We begin by addressing the innermost part of the expression, which is $$(x + 4)$$. Since 'x' represents an unknown quantity and '4' is a specific number, these cannot be combined further into a single numerical value. We proceed by looking at the operation directly outside these parentheses, which is multiplication by 2.

**step3** Applying Multiplication using the Distributive Property

Next, we multiply the 2 by each term inside the parentheses $$(x + 4)$$. This is an application of the distributive property, where $$A \times (B + C) = (A \times B) + (A \times C)$$.
So, $$2 \times (x + 4)$$ becomes $$(2 \times x) + (2 \times 4)$$.
Performing the multiplication, $$2 \times x$$ is $$2x$$, and $$2 \times 4$$ is $$8$$.
Therefore, $$2(x + 4)$$ simplifies to $$2x + 8$$.
Now, the expression becomes: $$7 - 2(3 - (2x + 8))$$.

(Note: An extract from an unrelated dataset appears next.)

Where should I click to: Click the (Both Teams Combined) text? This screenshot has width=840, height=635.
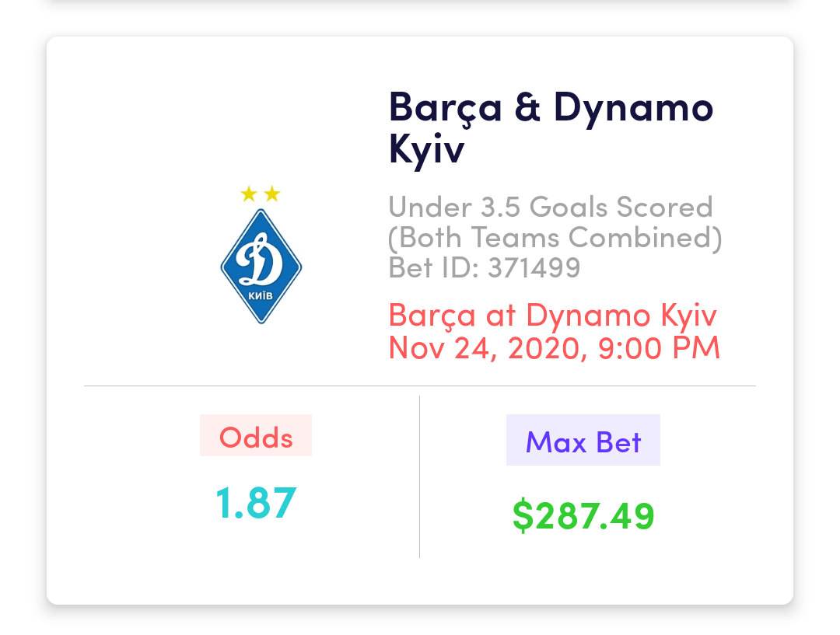[555, 237]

**step4** Simplifying the Next Set of Parentheses

Now, we focus on the terms inside the next set of parentheses: $$(3 - (2x + 8))$$.
When we subtract an expression within parentheses, it is equivalent to distributing the negative sign to each term inside those parentheses. So, $$3 - (2x + 8)$$ becomes $$3 - 2x - 8$$.
Next, we combine the constant numbers within this part: $$3 - 8$$.
$$3 - 8 = -5$$.
So, the expression inside these parentheses simplifies to $$-5 - 2x$$.
The original expression now looks like: $$7 - 2(-5 - 2x)$$.

**step5** Applying Multiplication to the Remaining Terms

Now, we multiply the -2 outside the parentheses by each term inside $$(-5 - 2x)$$. Again, this uses the distributive property.
First, multiply $$-2 \times (-5)$$. A negative number multiplied by a negative number results in a positive number: $$-2 \times -5 = 10$$.
Next, multiply $$-2 \times (-2x)$$. A negative number multiplied by a negative number results in a positive number, and $$2 \times 2x$$ is $$4x$$. So, $$-2 \times -2x = 4x$$.
Therefore, $$-2(-5 - 2x)$$ simplifies to $$10 + 4x$$.
The expression has become: $$7 + (10 + 4x)$$.

**step6** Combining Like Terms

Finally, we combine the constant numbers in the expression: $$7 + 10 + 4x$$.
$$7 + 10 = 17$$.
So, the simplified expression is $$17 + 4x$$.
It is also common practice to write the term with the variable first, so this can be written as $$4x + 17$$.